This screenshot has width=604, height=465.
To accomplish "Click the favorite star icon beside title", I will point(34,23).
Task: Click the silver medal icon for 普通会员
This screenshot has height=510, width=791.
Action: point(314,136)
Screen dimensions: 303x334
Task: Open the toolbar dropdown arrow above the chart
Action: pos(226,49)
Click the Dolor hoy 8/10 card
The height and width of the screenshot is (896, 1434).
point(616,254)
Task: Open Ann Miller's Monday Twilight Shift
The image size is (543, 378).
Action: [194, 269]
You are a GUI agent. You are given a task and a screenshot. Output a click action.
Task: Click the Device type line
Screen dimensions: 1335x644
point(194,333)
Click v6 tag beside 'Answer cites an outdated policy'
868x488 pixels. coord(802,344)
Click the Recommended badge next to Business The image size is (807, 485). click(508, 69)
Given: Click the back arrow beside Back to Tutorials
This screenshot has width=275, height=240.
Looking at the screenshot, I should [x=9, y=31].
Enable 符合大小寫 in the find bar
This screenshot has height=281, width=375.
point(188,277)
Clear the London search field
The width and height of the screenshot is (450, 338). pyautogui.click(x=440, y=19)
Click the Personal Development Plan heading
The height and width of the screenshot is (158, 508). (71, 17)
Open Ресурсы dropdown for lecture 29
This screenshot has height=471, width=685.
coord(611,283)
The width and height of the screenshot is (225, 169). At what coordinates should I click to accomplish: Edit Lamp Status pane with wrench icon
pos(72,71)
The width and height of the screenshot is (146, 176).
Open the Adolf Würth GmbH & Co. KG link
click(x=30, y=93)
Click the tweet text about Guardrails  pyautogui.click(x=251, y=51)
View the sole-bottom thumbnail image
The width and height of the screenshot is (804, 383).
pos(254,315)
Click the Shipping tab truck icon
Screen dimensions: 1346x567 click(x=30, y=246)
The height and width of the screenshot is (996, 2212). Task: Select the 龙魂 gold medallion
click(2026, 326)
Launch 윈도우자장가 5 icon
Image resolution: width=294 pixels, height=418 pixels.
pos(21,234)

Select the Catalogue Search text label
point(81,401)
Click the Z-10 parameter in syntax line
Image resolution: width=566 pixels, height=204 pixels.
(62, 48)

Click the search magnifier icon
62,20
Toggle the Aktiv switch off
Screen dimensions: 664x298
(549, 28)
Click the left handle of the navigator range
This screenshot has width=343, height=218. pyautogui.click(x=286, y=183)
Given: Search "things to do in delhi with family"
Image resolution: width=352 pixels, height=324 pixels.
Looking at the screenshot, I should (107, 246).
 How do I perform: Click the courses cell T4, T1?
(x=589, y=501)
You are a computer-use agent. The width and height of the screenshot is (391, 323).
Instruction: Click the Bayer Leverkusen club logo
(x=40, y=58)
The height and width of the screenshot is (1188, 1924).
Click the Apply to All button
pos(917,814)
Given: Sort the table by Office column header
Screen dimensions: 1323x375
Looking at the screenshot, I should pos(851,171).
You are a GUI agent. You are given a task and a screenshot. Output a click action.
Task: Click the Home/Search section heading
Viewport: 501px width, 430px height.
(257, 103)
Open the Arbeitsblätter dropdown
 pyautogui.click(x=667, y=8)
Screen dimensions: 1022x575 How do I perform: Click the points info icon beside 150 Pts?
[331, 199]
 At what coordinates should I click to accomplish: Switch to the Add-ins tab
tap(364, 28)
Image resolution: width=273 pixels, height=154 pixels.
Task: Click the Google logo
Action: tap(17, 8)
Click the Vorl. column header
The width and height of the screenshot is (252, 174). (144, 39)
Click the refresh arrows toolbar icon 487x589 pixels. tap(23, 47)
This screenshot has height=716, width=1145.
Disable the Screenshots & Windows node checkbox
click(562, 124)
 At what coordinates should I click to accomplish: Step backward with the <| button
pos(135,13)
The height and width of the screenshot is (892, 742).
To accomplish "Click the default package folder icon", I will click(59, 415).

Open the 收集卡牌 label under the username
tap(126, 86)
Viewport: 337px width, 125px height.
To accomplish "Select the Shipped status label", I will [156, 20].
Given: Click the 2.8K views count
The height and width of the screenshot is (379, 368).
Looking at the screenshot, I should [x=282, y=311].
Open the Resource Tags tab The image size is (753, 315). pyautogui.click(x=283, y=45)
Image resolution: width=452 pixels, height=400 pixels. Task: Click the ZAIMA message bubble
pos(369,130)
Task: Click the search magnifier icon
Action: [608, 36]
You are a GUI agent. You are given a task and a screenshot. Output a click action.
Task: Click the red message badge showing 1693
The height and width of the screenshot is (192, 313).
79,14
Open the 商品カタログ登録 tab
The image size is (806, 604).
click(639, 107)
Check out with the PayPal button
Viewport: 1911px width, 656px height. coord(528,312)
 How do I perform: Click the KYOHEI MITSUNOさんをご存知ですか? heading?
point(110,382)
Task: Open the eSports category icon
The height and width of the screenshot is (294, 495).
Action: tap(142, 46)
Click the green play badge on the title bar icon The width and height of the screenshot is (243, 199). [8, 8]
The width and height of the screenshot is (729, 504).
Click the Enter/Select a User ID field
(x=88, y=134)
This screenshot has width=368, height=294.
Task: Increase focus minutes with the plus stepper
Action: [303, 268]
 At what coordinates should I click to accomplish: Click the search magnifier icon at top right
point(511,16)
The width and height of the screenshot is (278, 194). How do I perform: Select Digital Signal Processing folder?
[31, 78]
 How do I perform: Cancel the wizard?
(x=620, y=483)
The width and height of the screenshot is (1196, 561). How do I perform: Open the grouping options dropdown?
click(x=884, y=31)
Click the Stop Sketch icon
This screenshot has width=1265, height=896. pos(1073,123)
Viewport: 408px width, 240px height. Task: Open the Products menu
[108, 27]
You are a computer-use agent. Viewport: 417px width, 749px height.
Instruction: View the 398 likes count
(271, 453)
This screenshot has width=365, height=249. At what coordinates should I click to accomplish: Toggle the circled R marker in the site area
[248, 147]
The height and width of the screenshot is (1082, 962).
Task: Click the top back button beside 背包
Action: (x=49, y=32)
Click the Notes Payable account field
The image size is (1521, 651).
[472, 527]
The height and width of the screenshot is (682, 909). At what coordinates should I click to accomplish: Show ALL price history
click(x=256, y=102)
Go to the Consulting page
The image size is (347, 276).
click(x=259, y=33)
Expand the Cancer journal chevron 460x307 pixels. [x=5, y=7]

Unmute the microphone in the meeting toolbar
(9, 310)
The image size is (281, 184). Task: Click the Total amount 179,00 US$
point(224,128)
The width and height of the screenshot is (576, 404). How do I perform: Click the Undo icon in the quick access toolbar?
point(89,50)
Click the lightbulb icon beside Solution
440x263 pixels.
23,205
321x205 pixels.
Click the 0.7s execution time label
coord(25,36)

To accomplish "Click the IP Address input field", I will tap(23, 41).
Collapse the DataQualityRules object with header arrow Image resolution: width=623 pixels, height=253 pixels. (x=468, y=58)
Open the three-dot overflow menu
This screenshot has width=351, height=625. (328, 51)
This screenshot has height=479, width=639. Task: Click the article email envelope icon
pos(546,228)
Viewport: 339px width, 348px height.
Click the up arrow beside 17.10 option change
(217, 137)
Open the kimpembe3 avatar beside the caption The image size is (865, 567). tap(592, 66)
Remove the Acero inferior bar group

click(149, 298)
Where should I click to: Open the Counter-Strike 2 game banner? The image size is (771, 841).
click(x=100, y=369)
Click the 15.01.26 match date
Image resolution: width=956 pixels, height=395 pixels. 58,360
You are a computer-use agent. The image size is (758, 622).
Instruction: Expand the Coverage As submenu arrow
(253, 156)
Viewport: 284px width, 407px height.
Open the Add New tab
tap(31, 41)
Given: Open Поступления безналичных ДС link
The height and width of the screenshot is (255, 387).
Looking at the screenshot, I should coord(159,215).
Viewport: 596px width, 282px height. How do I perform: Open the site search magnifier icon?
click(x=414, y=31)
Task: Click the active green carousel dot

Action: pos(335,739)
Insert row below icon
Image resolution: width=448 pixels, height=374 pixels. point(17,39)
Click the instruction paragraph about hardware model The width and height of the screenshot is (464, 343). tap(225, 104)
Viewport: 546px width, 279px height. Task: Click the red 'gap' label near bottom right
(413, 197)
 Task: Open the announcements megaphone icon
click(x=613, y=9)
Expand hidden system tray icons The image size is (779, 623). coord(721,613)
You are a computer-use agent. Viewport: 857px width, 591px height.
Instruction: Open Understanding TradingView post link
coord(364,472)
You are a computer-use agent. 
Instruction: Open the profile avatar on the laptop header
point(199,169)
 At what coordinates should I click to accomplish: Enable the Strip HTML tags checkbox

**What this task involves:**
Reproduce exactly the lines of the records above from the one with "This screenshot has height=716, width=1145." to the one with "Task: Open the eSports category icon", both included, and leave out everything else.

**Answer section:**
This screenshot has height=716, width=1145.
Disable the Screenshots & Windows node checkbox
click(562, 124)
 At what coordinates should I click to accomplish: Step backward with the <| button
pos(135,13)
The height and width of the screenshot is (892, 742).
To accomplish "Click the default package folder icon", I will click(59, 415).

Open the 收集卡牌 label under the username
tap(126, 86)
Viewport: 337px width, 125px height.
To accomplish "Select the Shipped status label", I will [156, 20].
Given: Click the 2.8K views count
The height and width of the screenshot is (379, 368).
Looking at the screenshot, I should [x=282, y=311].
Open the Resource Tags tab The image size is (753, 315). pyautogui.click(x=283, y=45)
Image resolution: width=452 pixels, height=400 pixels. Task: Click the ZAIMA message bubble
pos(369,130)
Task: Click the search magnifier icon
Action: [608, 36]
You are a GUI agent. You are given a task and a screenshot. Output a click action.
Task: Click the red message badge showing 1693
The height and width of the screenshot is (192, 313).
79,14
Open the 商品カタログ登録 tab
The image size is (806, 604).
click(639, 107)
Check out with the PayPal button
Viewport: 1911px width, 656px height. coord(528,312)
 How do I perform: Click the KYOHEI MITSUNOさんをご存知ですか? heading?
point(110,382)
Task: Open the eSports category icon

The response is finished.